Answer

**step1** Understanding the Conjecture

The conjecture states that "The sum of any two consecutive integers is a composite number." We need to find an example that proves this statement false, which is called a counterexample. This means we are looking for a sum of two consecutive integers that is *not* a composite number.
A composite number is a whole number that has more than two factors (including 1 and itself). For example, 4 is composite because its factors are 1, 2, and 4.
A prime number is a whole number greater than 1 that has exactly two factors: 1 and itself. For example, 7 is prime because its factors are 1 and 7. If the sum is a prime number, it is a counterexample.

**step2** Evaluating Option A

Option A is 16 + 17.
First, we find the sum: $$16 + 17 = 33$$.
Next, we determine if 33 is a composite number. We look for its factors.
We know that $$3 \times 11 = 33$$.
So, the factors of 33 are 1, 3, 11, and 33.
Since 33 has more than two factors (1, 3, 11, 33), it is a composite number.
This example supports the conjecture, so it is not a counterexample.

**step3** Evaluating Option B

Option B is 10 + 11.
First, we find the sum: $$10 + 11 = 21$$.
Next, we determine if 21 is a composite number. We look for its factors.
We know that $$3 \times 7 = 21$$.
So, the factors of 21 are 1, 3, 7, and 21.
Since 21 has more than two factors (1, 3, 7, 21), it is a composite number.
This example supports the conjecture, so it is not a counterexample.
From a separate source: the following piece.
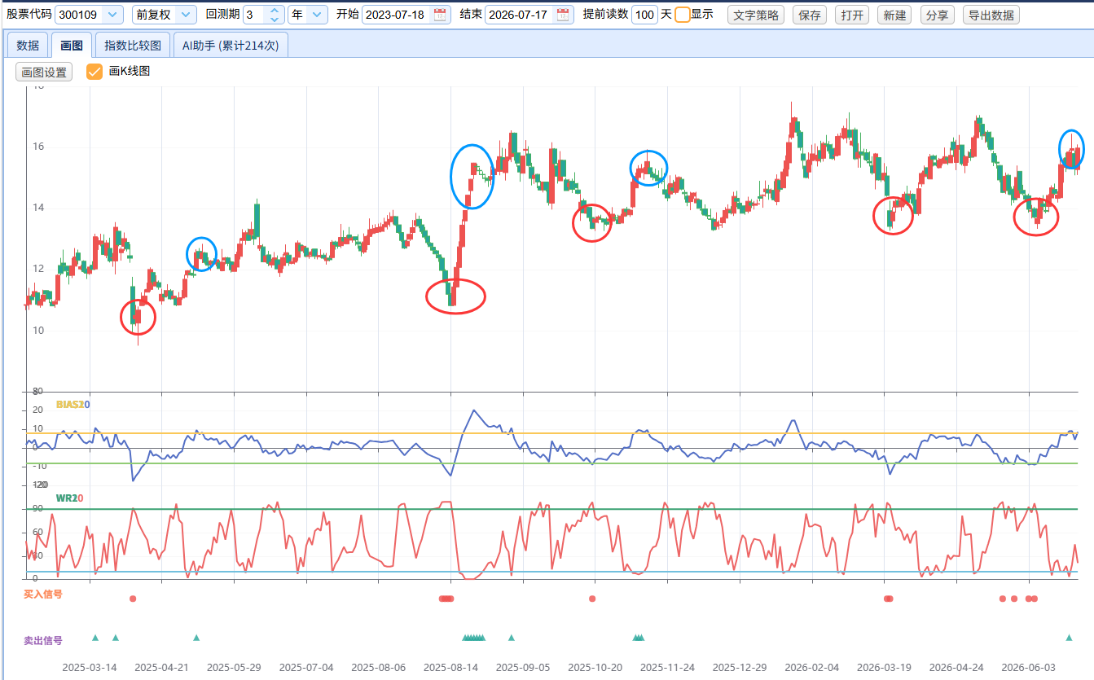Click buy signal dot near 2025-10-20
This screenshot has height=680, width=1094.
(x=592, y=598)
**step4** Evaluating Option C

Option C is 6 + 7.
First, we find the sum: $$6 + 7 = 13$$.
Next, we determine if 13 is a composite number. We look for its factors.
The only whole numbers that divide evenly into 13 are 1 and 13.
Since 13 has exactly two factors (1 and 13), it is a prime number.
A prime number is not a composite number. Therefore, this example contradicts the conjecture that the sum must be composite.
This example is a counterexample to the conjecture.

**step5** Evaluating Option D

Option D is 7 + 8.
First, we find the sum: $$7 + 8 = 15$$.
Next, we determine if 15 is a composite number. We look for its factors.
We know that $$3 \times 5 = 15$$.
So, the factors of 15 are 1, 3, 5, and 15.
Since 15 has more than two factors (1, 3, 5, 15), it is a composite number.
This example supports the conjecture, so it is not a counterexample.

**step6** Conclusion

Based on our evaluation, the sum of 6 and 7, which is 13, is a prime number. Since 13 is not a composite number, it serves as a counterexample to the conjecture that the sum of any two consecutive integers is a composite number.
Therefore, option C is the correct answer.